Cooking produces grease, moisture, heat and smoke that can damage cabinets and walls over time. The use of ventilation is imperative in protecting your cabinets and removing these cooking by-products from the air in your kitchen. Ventilation can be in the form of an updraft range hood or downdraft vent.
With downdraft systems, as shown in this video, a telescopic downdraft vent rises up from the countertop and draws cooking vapours to the back of the cooktop and downward away from the cooking surface. Downdraft ventilation is a great option in installations where an overhead hood is not desired or is not a viable option. Unlike range hoods, downdraft designs often are integrated into the cooking appliance, and they can be aesthetically more pleasing for islands as the vent retracts underneath the countertop to remain unobtrusive when not in use. When needed, the vent raises up from behind the cooktop surface, extending typically 8 – 19 inches, capturing smoke and steam from tall cookpots. The controls for this type of vent can be surface mounted on the countertop at the side of cooktop for ease of access.
An updraft range hood can be under-cabinet, wall or ceiling mounted. An updraft system basically involves an enclosure positioned above the stove top which extracts cooking by-products and either blows them outside or recirculates them, if ductless, under the hood. These systems are cost-effective because hot air rises.
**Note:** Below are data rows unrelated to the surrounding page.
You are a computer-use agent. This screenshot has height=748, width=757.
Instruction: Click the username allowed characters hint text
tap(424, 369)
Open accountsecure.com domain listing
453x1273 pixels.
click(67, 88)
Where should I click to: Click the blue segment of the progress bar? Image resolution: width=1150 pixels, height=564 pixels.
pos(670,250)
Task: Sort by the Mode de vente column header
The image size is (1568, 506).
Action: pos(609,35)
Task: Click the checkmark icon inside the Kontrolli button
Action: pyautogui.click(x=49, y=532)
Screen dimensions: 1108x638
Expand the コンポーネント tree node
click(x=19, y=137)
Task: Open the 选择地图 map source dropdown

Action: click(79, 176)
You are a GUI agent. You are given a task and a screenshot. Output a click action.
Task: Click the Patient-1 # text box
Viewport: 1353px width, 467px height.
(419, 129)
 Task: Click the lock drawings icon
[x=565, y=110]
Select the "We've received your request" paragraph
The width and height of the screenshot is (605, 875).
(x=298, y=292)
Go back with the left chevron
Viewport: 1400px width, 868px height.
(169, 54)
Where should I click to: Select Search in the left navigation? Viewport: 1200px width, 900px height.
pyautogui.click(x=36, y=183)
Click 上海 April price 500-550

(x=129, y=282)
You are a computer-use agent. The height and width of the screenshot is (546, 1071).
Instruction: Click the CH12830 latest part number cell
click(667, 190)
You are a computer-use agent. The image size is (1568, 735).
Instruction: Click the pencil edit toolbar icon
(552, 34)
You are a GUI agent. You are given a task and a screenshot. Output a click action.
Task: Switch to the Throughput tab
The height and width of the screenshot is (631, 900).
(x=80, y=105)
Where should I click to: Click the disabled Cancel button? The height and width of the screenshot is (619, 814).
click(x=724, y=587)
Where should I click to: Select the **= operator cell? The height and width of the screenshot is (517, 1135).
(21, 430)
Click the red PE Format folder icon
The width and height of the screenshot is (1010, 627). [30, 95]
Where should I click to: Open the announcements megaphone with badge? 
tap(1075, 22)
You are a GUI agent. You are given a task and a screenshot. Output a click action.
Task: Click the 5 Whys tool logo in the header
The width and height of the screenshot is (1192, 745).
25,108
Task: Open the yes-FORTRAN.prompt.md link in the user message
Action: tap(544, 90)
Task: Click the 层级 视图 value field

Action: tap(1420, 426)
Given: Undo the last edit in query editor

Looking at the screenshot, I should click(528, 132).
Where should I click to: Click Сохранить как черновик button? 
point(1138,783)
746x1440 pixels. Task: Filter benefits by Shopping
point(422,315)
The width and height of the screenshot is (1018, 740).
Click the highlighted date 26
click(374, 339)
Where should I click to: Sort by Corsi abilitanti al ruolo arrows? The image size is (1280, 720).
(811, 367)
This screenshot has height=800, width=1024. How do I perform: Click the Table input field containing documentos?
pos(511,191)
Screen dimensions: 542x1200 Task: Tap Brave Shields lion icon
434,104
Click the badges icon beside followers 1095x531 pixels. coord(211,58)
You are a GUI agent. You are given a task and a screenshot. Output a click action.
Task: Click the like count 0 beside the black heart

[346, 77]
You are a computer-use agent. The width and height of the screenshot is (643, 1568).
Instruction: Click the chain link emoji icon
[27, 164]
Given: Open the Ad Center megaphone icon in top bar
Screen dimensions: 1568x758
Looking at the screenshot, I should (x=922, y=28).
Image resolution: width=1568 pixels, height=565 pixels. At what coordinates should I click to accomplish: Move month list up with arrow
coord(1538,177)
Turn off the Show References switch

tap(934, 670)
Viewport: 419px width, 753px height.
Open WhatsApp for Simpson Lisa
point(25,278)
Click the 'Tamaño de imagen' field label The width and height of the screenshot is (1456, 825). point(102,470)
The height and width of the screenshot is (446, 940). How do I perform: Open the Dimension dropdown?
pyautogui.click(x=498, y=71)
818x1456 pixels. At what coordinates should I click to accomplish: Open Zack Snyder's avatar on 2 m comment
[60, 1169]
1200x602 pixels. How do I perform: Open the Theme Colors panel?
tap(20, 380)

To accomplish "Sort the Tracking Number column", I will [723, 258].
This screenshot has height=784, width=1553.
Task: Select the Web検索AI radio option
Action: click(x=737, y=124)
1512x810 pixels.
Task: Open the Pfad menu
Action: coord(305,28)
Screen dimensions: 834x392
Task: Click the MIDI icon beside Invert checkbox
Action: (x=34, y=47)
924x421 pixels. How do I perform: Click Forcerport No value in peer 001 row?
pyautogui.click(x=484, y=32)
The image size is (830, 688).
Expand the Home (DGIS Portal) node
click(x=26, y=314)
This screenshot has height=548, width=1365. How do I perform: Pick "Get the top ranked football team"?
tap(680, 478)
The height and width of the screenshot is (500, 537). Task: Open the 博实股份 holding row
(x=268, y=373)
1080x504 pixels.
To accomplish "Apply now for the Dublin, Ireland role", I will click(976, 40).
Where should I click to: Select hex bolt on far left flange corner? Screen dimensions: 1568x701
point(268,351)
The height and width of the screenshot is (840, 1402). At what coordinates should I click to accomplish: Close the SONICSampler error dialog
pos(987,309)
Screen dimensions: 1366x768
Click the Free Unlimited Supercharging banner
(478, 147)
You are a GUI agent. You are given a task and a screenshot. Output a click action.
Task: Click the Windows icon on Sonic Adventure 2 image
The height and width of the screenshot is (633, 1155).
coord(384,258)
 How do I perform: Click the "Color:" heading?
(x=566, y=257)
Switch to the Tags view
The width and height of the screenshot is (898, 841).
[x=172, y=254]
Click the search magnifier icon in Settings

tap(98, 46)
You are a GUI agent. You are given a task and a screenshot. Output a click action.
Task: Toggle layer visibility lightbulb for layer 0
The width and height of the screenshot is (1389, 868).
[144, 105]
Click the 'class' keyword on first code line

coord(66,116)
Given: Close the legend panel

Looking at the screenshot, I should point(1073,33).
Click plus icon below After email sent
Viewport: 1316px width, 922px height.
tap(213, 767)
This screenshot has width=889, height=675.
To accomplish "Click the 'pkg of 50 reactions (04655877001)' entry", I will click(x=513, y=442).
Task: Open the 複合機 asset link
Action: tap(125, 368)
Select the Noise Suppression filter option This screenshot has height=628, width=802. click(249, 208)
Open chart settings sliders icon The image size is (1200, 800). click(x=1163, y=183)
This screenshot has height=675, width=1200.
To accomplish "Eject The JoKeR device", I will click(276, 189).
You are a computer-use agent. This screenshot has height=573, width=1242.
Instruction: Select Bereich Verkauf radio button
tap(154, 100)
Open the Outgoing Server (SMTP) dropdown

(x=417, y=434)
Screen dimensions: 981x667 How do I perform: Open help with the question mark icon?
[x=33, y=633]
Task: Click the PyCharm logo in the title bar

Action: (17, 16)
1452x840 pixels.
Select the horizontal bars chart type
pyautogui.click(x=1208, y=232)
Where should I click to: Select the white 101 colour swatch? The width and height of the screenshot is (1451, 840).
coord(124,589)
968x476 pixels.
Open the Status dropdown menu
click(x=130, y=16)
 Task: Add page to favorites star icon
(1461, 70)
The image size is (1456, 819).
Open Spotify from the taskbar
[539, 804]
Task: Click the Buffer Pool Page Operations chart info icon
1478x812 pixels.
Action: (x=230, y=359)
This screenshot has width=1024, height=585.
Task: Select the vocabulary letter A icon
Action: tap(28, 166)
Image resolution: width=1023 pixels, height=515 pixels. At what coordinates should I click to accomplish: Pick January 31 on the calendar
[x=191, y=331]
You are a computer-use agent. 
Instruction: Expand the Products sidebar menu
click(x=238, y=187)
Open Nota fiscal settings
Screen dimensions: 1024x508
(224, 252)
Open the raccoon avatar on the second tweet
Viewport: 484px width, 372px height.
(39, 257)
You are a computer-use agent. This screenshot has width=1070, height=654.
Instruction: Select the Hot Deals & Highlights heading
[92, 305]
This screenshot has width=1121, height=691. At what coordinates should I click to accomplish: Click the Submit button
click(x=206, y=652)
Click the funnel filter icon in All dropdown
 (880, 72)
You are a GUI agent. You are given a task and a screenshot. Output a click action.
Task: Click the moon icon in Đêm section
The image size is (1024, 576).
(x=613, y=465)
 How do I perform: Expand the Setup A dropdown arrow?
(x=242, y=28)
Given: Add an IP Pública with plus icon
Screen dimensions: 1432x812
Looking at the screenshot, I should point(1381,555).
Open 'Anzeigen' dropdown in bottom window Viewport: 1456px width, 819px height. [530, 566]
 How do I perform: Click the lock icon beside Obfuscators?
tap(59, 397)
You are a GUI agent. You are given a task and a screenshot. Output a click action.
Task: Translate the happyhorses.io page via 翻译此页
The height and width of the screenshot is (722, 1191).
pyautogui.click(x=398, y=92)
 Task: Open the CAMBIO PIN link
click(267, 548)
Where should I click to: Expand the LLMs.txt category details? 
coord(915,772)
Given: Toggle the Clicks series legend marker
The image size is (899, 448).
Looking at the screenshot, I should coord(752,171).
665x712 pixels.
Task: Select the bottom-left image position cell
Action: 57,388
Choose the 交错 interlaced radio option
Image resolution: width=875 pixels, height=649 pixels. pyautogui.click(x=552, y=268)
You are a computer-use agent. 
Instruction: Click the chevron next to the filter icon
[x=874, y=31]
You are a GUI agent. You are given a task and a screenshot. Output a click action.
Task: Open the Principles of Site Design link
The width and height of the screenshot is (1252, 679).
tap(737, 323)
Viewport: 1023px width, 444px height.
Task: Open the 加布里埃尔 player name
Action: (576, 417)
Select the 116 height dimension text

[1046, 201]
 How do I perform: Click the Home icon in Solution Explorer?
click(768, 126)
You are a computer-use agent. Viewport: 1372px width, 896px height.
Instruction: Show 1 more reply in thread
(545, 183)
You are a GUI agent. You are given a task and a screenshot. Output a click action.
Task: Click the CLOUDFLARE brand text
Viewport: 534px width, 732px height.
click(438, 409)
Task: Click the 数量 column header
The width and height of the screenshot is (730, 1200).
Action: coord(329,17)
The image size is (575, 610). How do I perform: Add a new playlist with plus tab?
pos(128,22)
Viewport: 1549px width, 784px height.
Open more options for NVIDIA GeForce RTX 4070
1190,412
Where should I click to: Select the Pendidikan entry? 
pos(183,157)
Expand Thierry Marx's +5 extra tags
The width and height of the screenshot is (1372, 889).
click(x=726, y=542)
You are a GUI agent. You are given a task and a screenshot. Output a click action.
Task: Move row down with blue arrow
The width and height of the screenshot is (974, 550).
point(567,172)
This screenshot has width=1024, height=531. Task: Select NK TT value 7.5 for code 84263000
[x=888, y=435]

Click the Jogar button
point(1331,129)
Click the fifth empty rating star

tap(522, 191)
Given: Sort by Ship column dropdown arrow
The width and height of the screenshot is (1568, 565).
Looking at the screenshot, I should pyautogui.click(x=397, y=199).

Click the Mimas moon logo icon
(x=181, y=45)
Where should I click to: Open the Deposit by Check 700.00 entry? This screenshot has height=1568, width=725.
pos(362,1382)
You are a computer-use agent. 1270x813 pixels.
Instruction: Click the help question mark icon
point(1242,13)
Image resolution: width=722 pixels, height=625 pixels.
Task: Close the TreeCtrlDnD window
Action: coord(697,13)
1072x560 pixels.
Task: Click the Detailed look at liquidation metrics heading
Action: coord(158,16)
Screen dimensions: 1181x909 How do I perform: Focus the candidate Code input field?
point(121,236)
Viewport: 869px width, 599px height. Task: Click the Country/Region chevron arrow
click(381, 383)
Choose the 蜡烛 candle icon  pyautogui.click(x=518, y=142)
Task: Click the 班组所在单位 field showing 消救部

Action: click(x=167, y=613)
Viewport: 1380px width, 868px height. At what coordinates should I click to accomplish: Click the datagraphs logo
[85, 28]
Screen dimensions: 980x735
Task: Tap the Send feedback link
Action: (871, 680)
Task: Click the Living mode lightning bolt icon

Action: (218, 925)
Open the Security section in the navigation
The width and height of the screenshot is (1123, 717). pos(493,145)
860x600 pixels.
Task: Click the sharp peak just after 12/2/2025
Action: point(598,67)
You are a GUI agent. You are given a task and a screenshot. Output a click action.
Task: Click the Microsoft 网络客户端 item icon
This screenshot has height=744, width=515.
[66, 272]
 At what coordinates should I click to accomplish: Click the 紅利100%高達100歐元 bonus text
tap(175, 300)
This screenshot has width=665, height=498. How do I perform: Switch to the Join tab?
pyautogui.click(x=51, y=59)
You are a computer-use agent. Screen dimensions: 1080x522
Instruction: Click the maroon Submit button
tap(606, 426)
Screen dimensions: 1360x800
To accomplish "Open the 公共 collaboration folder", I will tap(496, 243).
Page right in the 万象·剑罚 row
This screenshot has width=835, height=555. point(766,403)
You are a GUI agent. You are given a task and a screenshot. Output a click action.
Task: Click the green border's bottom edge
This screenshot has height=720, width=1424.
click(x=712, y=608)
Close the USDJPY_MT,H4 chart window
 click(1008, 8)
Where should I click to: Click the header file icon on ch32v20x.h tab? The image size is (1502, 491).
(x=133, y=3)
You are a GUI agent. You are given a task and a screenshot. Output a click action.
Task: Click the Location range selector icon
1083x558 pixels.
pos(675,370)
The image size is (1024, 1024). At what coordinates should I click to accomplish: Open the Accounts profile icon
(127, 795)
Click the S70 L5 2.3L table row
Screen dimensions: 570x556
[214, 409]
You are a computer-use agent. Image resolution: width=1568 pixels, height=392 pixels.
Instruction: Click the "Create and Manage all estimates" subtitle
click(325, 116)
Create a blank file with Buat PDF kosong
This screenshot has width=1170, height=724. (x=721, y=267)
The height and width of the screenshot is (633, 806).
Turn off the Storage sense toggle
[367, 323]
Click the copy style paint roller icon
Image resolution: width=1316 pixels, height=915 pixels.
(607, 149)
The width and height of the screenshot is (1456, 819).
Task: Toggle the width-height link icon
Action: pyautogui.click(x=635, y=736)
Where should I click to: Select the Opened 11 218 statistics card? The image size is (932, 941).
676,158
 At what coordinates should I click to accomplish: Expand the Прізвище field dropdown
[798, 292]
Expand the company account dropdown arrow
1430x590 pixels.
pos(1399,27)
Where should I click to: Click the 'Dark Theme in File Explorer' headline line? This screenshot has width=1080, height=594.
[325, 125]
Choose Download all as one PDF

These updraft systems offer sleek designs with flat or lightly curved glass or metal panes that can be tucked away when not in use.
Ductless range hoods filter out grease and some pollutants, but not all. They operate by filtering the air they suck in and then blowing it back out into the room by using a re-circulation process. The filter often contains activated carbon or charcoal which helps to remove odor and smoke particles from the air, which can then be cleanly recirculated back throughout the kitchen. A ductless hood has the advantage of being a bit more versatile and can be installed just about anywhere; therefore, being perhaps more convenient than a ducted system, at least with respect to the installation process.
Ducted range hoods operate by extracting and blowing the moisture, grease, smoke and cooking by-products up through the exhaust duct and out of the house. Ducted hoods tend to be more efficient for getting rid of humidity and steam from the cooking area due to the fact they are not actually filtering and recirculating the air, but rather are venting it out of the kitchen completely. A ducted hood must be installed in an area where there is a duct system that goes from inside the kitchen to the exterior of the home or building. This can potentially limit the areas in the kitchen where you can position your range and hood.
Above all, keep in mind, irrespective of the type of ventilation you choose... it is only effective if you use it!
You should turn the fan on a few minutes before you begin cooking and leave it running for 15 minutes after you finish. Even if only boiling water, a ducted hood will remove unwanted heat and humidity from your kitchen. To ensure optimal efficiency, follow the recommendations supplied from the manufacturer, regularly cleaning the grease filters and/or replacing the charcoal filter.